Answer: 0.350 moles each of K+ and Cl- Explain
This is a question about understanding concentration units and converting between milliequivalents and moles for simple ions . The solving step is:

First, we need to understand what "mEq/L" means. For ions like K$^+$ and Cl$^-$ that have only one positive or one negative charge (we call them monovalent), 1 milliequivalent (mEq) is the same as 1 millimole (mmol). So, a concentration of 175 mEq/L is the same as 175 mmol/L.

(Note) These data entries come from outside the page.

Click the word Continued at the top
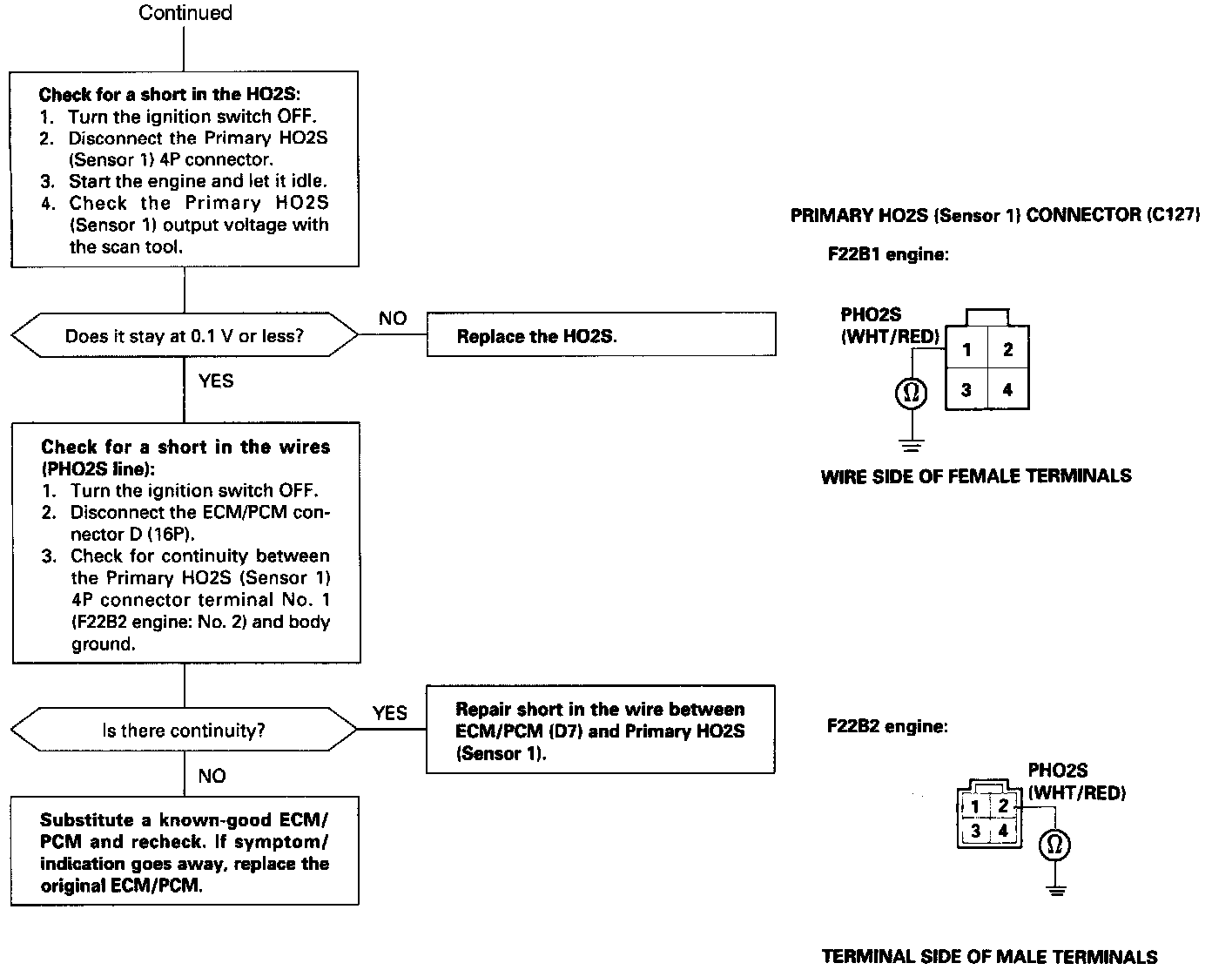click(185, 13)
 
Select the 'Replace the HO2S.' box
click(601, 335)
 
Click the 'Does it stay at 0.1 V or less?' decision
click(185, 335)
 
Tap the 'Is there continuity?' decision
click(184, 730)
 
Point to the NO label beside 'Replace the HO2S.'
click(393, 319)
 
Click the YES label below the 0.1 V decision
click(216, 381)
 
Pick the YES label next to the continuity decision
click(389, 713)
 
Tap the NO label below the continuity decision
click(212, 776)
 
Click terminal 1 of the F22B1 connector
click(966, 350)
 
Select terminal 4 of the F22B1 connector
click(1007, 390)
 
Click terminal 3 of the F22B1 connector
click(966, 390)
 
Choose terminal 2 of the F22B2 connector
click(1003, 806)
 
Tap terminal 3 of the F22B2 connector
click(976, 831)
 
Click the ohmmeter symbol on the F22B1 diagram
click(911, 394)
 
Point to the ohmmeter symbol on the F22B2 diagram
click(1055, 845)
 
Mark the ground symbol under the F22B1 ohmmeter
click(911, 447)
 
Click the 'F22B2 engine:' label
click(887, 726)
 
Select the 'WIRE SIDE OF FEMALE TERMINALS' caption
click(976, 476)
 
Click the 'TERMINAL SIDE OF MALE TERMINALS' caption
click(989, 956)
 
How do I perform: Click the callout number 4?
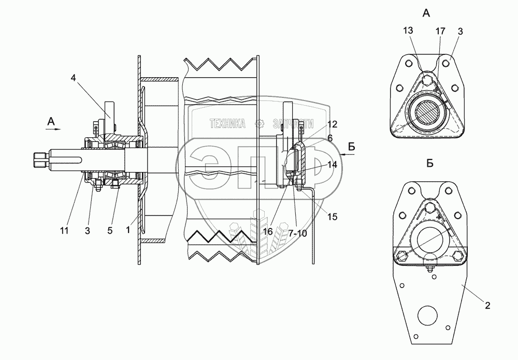(x=73, y=79)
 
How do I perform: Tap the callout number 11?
(x=64, y=231)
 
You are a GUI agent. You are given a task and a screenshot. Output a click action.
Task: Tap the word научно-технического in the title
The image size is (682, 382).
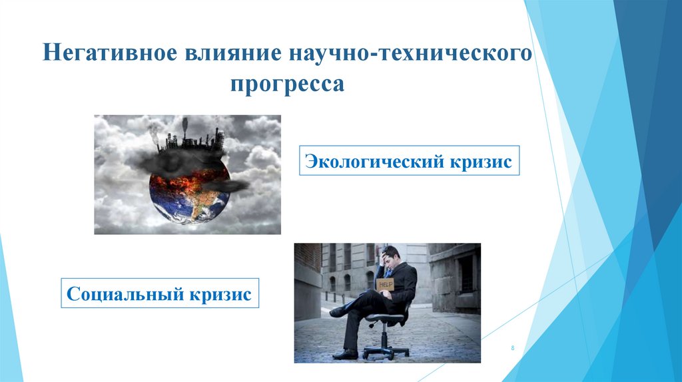[411, 53]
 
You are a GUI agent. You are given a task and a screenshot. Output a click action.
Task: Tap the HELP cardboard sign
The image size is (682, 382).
[385, 284]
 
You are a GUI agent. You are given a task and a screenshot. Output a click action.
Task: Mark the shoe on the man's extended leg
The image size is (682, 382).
[345, 354]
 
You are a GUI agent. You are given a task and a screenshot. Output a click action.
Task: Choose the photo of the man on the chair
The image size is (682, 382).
[387, 303]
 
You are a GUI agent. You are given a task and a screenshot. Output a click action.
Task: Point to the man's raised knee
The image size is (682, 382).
[366, 296]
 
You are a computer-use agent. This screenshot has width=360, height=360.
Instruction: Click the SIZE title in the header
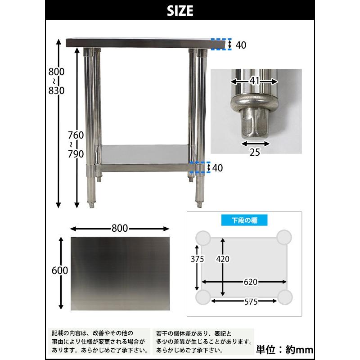coord(180,10)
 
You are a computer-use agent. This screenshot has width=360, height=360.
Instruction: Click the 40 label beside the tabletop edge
coord(241,45)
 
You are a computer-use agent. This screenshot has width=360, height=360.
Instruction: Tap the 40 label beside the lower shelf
coord(218,168)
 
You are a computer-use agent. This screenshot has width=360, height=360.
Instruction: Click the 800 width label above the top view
coord(120,228)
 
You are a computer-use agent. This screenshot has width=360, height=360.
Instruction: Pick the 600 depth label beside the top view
coord(60,270)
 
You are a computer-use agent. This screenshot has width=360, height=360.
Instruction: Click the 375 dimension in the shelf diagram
coord(197,259)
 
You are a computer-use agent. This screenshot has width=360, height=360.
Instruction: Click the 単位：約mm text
coord(284,349)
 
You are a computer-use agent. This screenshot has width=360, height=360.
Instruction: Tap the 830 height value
coord(57,90)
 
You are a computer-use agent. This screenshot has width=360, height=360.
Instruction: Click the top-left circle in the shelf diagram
coord(203,238)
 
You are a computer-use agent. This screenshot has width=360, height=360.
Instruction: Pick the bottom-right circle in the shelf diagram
coord(285,297)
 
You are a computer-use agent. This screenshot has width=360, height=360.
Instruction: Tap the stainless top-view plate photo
coord(120,274)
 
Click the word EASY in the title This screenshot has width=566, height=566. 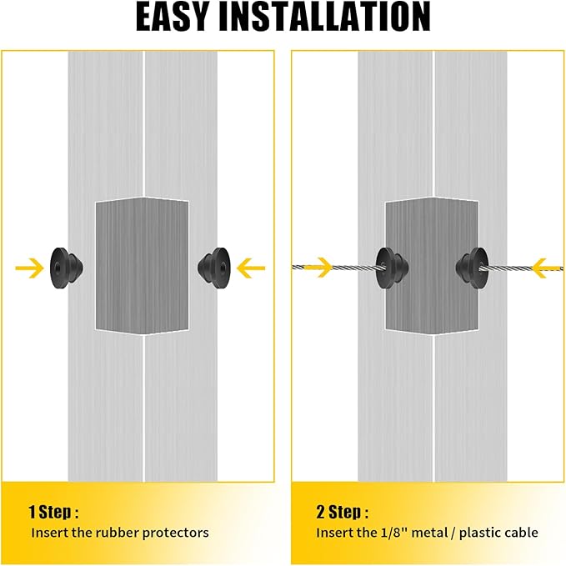[x=173, y=17]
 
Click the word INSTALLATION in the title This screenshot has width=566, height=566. [x=325, y=17]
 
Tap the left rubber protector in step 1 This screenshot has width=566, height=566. [x=66, y=268]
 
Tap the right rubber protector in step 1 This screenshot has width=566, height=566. [x=213, y=268]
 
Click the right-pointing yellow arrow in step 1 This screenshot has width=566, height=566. [x=30, y=268]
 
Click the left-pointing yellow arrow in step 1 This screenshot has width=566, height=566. [x=251, y=268]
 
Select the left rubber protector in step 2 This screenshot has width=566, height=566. [x=392, y=268]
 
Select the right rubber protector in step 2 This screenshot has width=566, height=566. [x=473, y=268]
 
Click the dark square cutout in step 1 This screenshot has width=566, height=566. [x=142, y=266]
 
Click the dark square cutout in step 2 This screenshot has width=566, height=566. [x=432, y=266]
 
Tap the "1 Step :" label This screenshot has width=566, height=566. [x=53, y=512]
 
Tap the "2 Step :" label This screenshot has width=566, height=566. [x=343, y=512]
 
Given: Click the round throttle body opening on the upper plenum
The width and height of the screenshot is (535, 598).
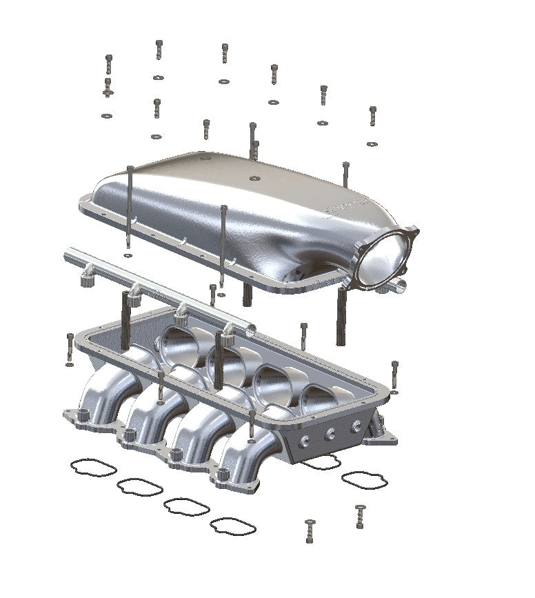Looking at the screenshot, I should pyautogui.click(x=384, y=257).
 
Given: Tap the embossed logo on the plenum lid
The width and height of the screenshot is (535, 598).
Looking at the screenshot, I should pyautogui.click(x=345, y=206).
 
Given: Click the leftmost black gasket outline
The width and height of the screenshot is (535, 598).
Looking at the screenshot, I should pyautogui.click(x=92, y=468).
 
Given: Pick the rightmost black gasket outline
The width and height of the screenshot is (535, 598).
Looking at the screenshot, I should pyautogui.click(x=364, y=480).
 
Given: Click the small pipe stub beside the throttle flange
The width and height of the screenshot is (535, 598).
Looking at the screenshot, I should pyautogui.click(x=399, y=283).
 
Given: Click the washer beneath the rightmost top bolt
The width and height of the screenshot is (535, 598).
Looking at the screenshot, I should pyautogui.click(x=372, y=144).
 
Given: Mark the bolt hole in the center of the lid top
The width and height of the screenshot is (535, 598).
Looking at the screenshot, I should pyautogui.click(x=254, y=179).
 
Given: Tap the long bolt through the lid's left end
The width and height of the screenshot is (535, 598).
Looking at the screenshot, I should pyautogui.click(x=130, y=207).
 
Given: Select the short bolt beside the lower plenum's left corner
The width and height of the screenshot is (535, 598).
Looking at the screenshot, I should pyautogui.click(x=70, y=348).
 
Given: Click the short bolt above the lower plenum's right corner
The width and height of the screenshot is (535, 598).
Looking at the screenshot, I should pyautogui.click(x=394, y=373).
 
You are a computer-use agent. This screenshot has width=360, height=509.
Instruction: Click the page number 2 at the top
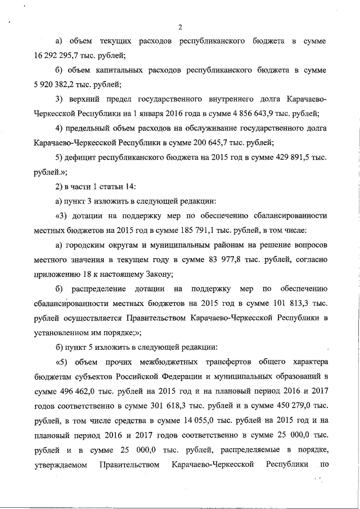[179, 27]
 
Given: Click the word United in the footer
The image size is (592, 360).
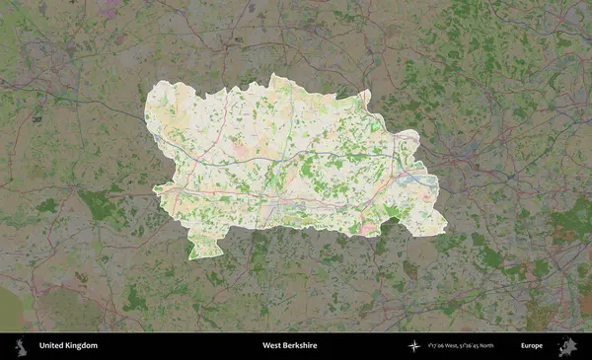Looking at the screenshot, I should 52,346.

Next, we want to find out how many moles are in 2.00 L of the solution. If there are 175 mmol in every 1 L, then in 2.00 L, we just multiply the concentration by the volume:
175 mmol/L * 2.00 L = 350 mmol.

Finally, the question asks for the amount in "moles," not "millimoles." We know that 1 mole is equal to 1000 millimoles. So, to convert 350 mmol to moles, we divide by 1000:
350 mmol / 1000 mmol/mole = 0.350 moles.

Since the solution contains 175 mEq/L of both K$^+$ and Cl$^-$, there will be 0.350 moles of K$^+$ and 0.350 moles of Cl$^-$.

Alternative answer

Answer: 0.350 moles each of K$^{+}$ and Cl$^{-} $ Explain
This is a question about how to find out how many 'moles' of something are in a liquid when you know its 'concentration' (how much is in each liter) and the total 'volume' (how much liquid there is). It also involves understanding a special unit called 'milliequivalents' (mEq) and how it relates to 'moles' for simple ions like K$^+$ and Cl$^-$. . The solving step is:

1. **Understand what "mEq/L" means:** The problem says "175 mEq/L". This means for every 1 liter of the solution, there are 175 milliequivalents of K$^{+}$ ions, and also 175 milliequivalents of Cl$^{-}$ ions.
2. **Relate "mEq" to "moles" for these ions:** For simple ions like K$^{+}$ (which has a +1 charge) and Cl$^{-}$ (which has a -1 charge), one milliequivalent (mEq) is the same as one millimole (mmol). So, having "175 mEq/L" is just like saying "175 mmol/L".
3. **Calculate the total amount in millimoles:** We have 2.00 L of the solution. If 1 L has 175 mmol, then to find out how much is in 2 L, we multiply:
175 mmol/L * 2.00 L = 350 mmol
So, there are 350 millimoles of K$^{+}$ and 350 millimoles of Cl$^{-}$ in the 2.00 L solution.
4. **Change millimoles to moles:** We know that 1 mole is equal to 1000 millimoles. To change 350 millimoles into moles, we just divide by 1000:
350 mmol / 1000 = 0.350 mol
So, there are 0.350 moles of K$^{+}$ and 0.350 moles of Cl$^{-}$ in the solution.